Set down the listing below word for word, leaving every line unchanged.

#### Records provided ####

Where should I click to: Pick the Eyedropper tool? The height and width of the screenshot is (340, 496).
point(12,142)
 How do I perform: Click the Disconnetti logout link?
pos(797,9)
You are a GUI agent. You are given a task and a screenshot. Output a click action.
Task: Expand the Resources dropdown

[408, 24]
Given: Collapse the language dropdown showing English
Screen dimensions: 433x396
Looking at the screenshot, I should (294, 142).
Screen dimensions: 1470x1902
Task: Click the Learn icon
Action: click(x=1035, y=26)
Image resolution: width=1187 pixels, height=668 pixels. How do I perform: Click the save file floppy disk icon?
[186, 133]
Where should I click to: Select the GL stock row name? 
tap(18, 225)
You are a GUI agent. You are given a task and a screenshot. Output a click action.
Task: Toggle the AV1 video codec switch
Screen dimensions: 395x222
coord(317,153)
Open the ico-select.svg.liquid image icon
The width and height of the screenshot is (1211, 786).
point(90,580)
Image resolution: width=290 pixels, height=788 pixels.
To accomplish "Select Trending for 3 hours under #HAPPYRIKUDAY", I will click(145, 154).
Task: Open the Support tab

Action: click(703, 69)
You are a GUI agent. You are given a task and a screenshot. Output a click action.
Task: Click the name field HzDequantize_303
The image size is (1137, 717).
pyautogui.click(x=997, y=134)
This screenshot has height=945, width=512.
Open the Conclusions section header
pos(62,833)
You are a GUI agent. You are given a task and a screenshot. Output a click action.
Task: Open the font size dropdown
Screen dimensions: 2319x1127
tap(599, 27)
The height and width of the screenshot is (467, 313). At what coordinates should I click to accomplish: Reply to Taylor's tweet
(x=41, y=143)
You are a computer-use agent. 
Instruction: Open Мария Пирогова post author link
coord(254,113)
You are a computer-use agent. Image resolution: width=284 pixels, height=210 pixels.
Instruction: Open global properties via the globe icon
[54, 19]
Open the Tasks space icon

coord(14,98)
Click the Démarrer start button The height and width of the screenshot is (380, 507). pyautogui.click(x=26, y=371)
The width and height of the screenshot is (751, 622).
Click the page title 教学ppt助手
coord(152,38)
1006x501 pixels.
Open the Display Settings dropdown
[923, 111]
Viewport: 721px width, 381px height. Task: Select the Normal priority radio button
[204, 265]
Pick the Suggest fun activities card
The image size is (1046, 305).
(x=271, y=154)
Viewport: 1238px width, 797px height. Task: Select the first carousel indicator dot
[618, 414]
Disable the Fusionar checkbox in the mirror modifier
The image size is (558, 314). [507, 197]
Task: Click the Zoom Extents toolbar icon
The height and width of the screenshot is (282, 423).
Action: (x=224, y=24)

####

Output of the task →
Where should I click to: Pick the Eyedropper tool? The height and width of the screenshot is (340, 496).
point(12,142)
 How do I perform: Click the Disconnetti logout link?
pos(797,9)
You are a GUI agent. You are given a task and a screenshot. Output a click action.
Task: Expand the Resources dropdown

[408, 24]
Given: Collapse the language dropdown showing English
Screen dimensions: 433x396
Looking at the screenshot, I should (294, 142).
Screen dimensions: 1470x1902
Task: Click the Learn icon
Action: click(x=1035, y=26)
Image resolution: width=1187 pixels, height=668 pixels. How do I perform: Click the save file floppy disk icon?
[186, 133]
Where should I click to: Select the GL stock row name? 
tap(18, 225)
You are a GUI agent. You are given a task and a screenshot. Output a click action.
Task: Toggle the AV1 video codec switch
Screen dimensions: 395x222
coord(317,153)
Open the ico-select.svg.liquid image icon
The width and height of the screenshot is (1211, 786).
point(90,580)
Image resolution: width=290 pixels, height=788 pixels.
To accomplish "Select Trending for 3 hours under #HAPPYRIKUDAY", I will click(145, 154).
Task: Open the Support tab

Action: click(703, 69)
You are a GUI agent. You are given a task and a screenshot. Output a click action.
Task: Click the name field HzDequantize_303
The image size is (1137, 717).
pyautogui.click(x=997, y=134)
This screenshot has height=945, width=512.
Open the Conclusions section header
pos(62,833)
You are a GUI agent. You are given a task and a screenshot. Output a click action.
Task: Open the font size dropdown
Screen dimensions: 2319x1127
tap(599, 27)
The height and width of the screenshot is (467, 313). At what coordinates should I click to accomplish: Reply to Taylor's tweet
(x=41, y=143)
You are a computer-use agent. 
Instruction: Open Мария Пирогова post author link
coord(254,113)
You are a computer-use agent. Image resolution: width=284 pixels, height=210 pixels.
Instruction: Open global properties via the globe icon
[54, 19]
Open the Tasks space icon

coord(14,98)
Click the Démarrer start button The height and width of the screenshot is (380, 507). pyautogui.click(x=26, y=371)
The width and height of the screenshot is (751, 622).
Click the page title 教学ppt助手
coord(152,38)
1006x501 pixels.
Open the Display Settings dropdown
[923, 111]
Viewport: 721px width, 381px height. Task: Select the Normal priority radio button
[204, 265]
Pick the Suggest fun activities card
The image size is (1046, 305).
(x=271, y=154)
Viewport: 1238px width, 797px height. Task: Select the first carousel indicator dot
[618, 414]
Disable the Fusionar checkbox in the mirror modifier
The image size is (558, 314). [507, 197]
Task: Click the Zoom Extents toolbar icon
The height and width of the screenshot is (282, 423).
Action: (x=224, y=24)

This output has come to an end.